Taxes

Tax Inversions Explained: How They Work and Key Rules

Learn how corporate tax inversions work, why companies pursued them, and how Section 7874, TCJA reforms, and the global minimum tax have reshaped the strategy.

A corporate tax inversion happens when a U.S. multinational merges with a smaller foreign company so the combined group can reincorporate in a lower-tax country. The U.S. company’s day-to-day operations, employees, and leadership typically stay put, but the legal “home” of the parent company moves abroad. Before the 2017 tax overhaul slashed the federal corporate rate from 35% to 21%, inversions were one of the most aggressive and politically charged tax-planning moves available to large corporations. The practice triggered a wave of regulatory crackdowns and, eventually, a fundamental rewrite of how the U.S. taxes foreign earnings.

How an Inversion Works

The basic mechanics are simpler than they sound. A U.S. corporation identifies a foreign company based in a low-tax jurisdiction. The two companies merge, but the foreign entity is designated as the surviving parent for legal and tax purposes. Shareholders of the old U.S. company exchange their stock for shares in the new foreign parent. After the transaction closes, the former U.S. parent becomes a subsidiary of the foreign holding company, and the entire corporate group now reports through a non-U.S. parent.

The foreign target doesn’t need to be anywhere near the size of the U.S. company.
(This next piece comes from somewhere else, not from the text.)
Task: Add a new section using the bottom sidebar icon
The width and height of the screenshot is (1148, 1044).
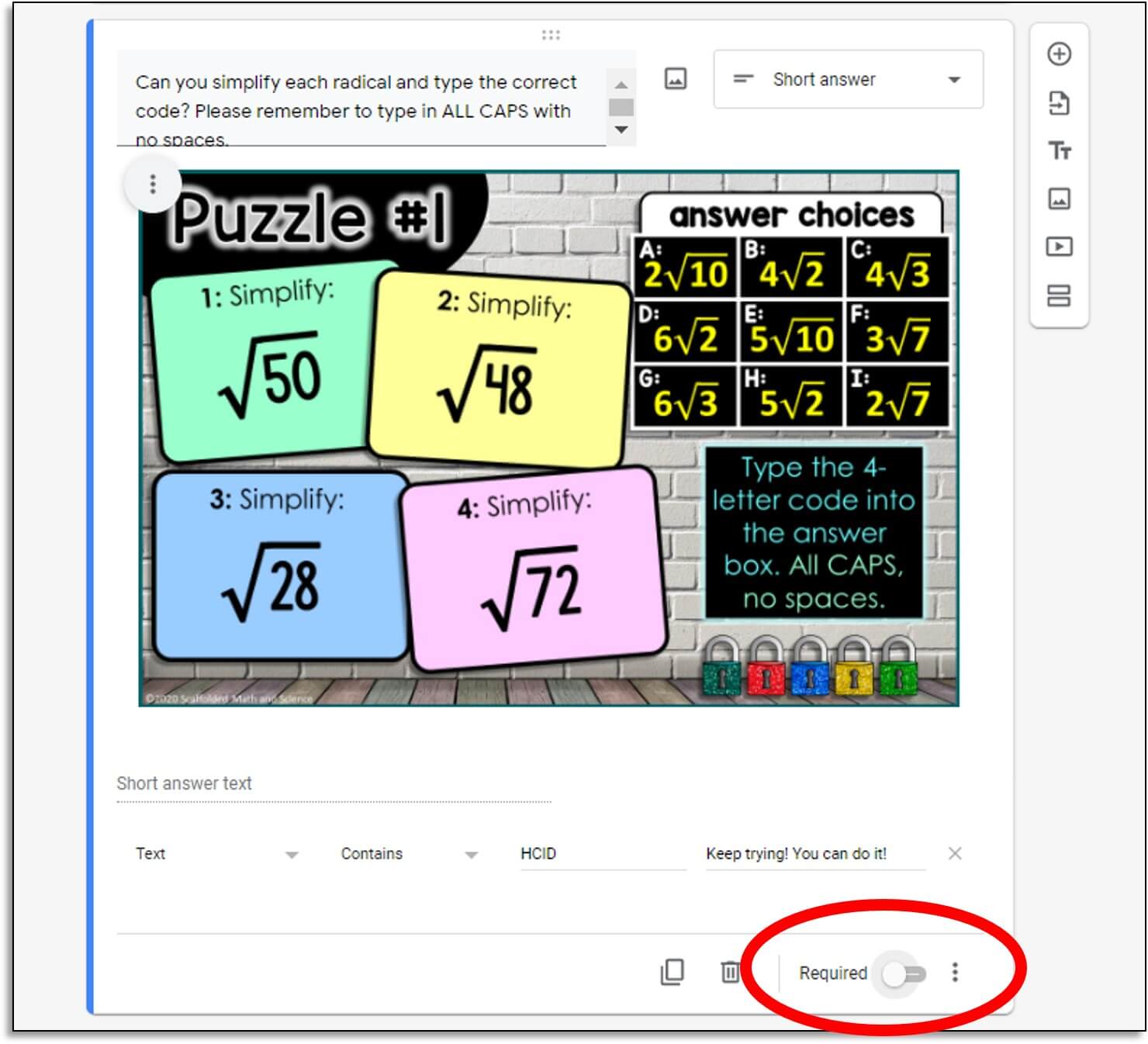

In many deals, the foreign company’s primary value was its legal domicile, not its operations. It served as the vehicle for establishing a new tax home. The U.S. business continued running exactly as before, with the same people in the same offices, but its earnings flowed up to a parent company in Ireland, the Netherlands, or another jurisdiction with a friendlier corporate tax rate.

These transactions require SEC filings, shareholder votes, and extensive legal work. A critical detail the IRS examines is the percentage of the new foreign parent owned by the former U.S. shareholders. That ownership percentage determines whether the inversion actually delivers any tax benefit, as explained in the regulatory section below.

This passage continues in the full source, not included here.